Poblaciones especiales

  • Embarazo: la categoría de seguridad de los agentes quimioterapéuticos varía; algunos agentes (p. ej., ciclofosfamida) se clasifican en la categoría D (evidencia positiva de riesgo fetal humano). En determinadas situaciones se pueden utilizar agentes preferidos, como rituximab, con ajustes de dosis y seguimiento según sea necesario.
  • Enfermedad renal crónica: son necesarios ajustes de dosis basados ​​en la TFG para ciertos agentes quimioterapéuticos, como el carboplatino (AUC 5-7 mg/mL/min). Se deben considerar contraindicaciones, como el uso de agentes nefrotóxicos.
  • Insuficiencia hepática: los ajustes de Child-Pugh son necesarios para ciertos agentes quimioterapéuticos, como la doxorrubicina (25 mg/m²). Se deben considerar contraindicaciones, como el uso de agentes hepatotóxicos.
  • Personas de edad avanzada (>65 años): pueden ser necesarias reducciones de dosis, como reducciones del 25% en las dosis de quimioterapia, debido a la disminución de la función renal y al mayor riesgo de toxicidad.

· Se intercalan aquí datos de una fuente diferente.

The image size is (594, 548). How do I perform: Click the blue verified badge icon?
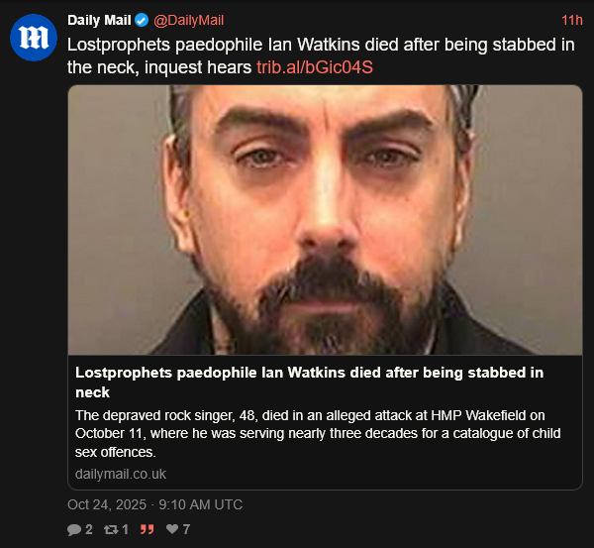tap(142, 20)
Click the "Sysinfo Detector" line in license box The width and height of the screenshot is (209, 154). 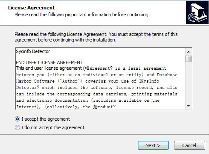[x=33, y=51]
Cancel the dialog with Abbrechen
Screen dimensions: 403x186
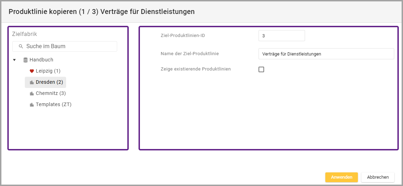point(377,177)
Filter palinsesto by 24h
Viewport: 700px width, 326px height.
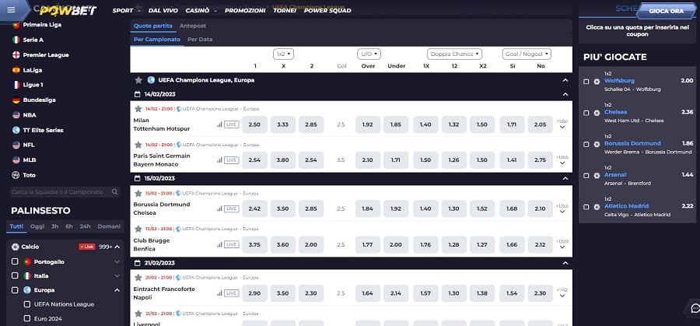(x=85, y=226)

Se deben tener en cuenta las consideraciones de los criterios de Beers, como el uso de medicamentos potencialmente inapropiados.
  • Pediatría: la dosificación basada en el peso se utiliza para ciertos agentes quimioterapéuticos, como la vincristina (1,4 mg/m²).

Complicaciones y pronóstico

Las principales complicaciones del linfoma pediátrico incluyen infección (incidencia, 20%), hemorragia (incidencia, 10%) y toxicidad cardíaca (incidencia, 5%). Los datos de mortalidad indican una tasa de supervivencia general a 5 años del 85 % para el HL y del 70 % al 90 % para el LNH. Los sistemas de puntuación de pronóstico, como el IPI, se utilizan para predecir resultados y guiar las decisiones de tratamiento. Los factores asociados con un mal resultado incluyen el estadio avanzado de la enfermedad, la enfermedad voluminosa y los niveles altos de LDH. La intensificación de la atención y la derivación a un especialista están indicadas para pacientes con enfermedad compleja o refractaria.

Avances recientes y terapias emergentes (2020-2024)

New drug approvals, such as the approval of brentuximab vedotin for HL, have expanded treatment options for pediatric lymphoma. Updated guidelines, such as the NCCN guidelines, provide recommendations for diagnosis and treatment. Los ensayos clínicos en curso, como el ensayo NCT02572153, están investigando terapias novedosas, incluidos inhibidores de puntos de control y terapia con células CAR-T.

Educación y asesoramiento al paciente

Los mensajes clave para los pacientes incluyen la importancia del cumplimiento de los regímenes de tratamiento y las citas de seguimiento. Las estrategias de cumplimiento de la medicación, como los pastilleros y los recordatorios, pueden ayudar a los pacientes a mantener el rumbo. Se deben comunicar a los pacientes y a los cuidadores las señales de advertencia que requieren atención médica inmediata, como fiebre o sangrado. Los objetivos de modificación del estilo de vida, como una dieta saludable y ejercicio regular, pueden ayudar a mejorar los resultados y reducir el riesgo de complicaciones.

Perlas clínicas

ℹ️• Los "síntomas B" (fiebre, sudores nocturnos y pérdida de peso) se asocian con un peor pronóstico en el LH. • El "Índice de pronóstico internacional" (IPI) es un sistema de puntuación validado para predecir resultados en LNH. • El "sistema de estadificación de Ann Arbor" se utiliza para clasificar la extensión de la enfermedad en el linfoma. • El "sistema de clasificación de la OMS" se utiliza para diagnosticar y subclasificar los linfomas. • La "exploración PET-CT" es una modalidad de imagen sensible y específica para detectar la afectación del linfoma. • El "régimen CHOP" es un régimen de quimioterapia comúnmente utilizado para el LNH. • El "régimen ABVD" es un régimen de quimioterapia estándar para el LH. • El "régimen ICE" es una terapia de segunda línea comúnmente utilizada para el linfoma refractario o en recaída. • El "rituximab" es un anticuerpo monoclonal utilizado para tratar los linfomas CD20 positivos. • El "brentuximab vedotin" es una terapia novedosa aprobada para el LH.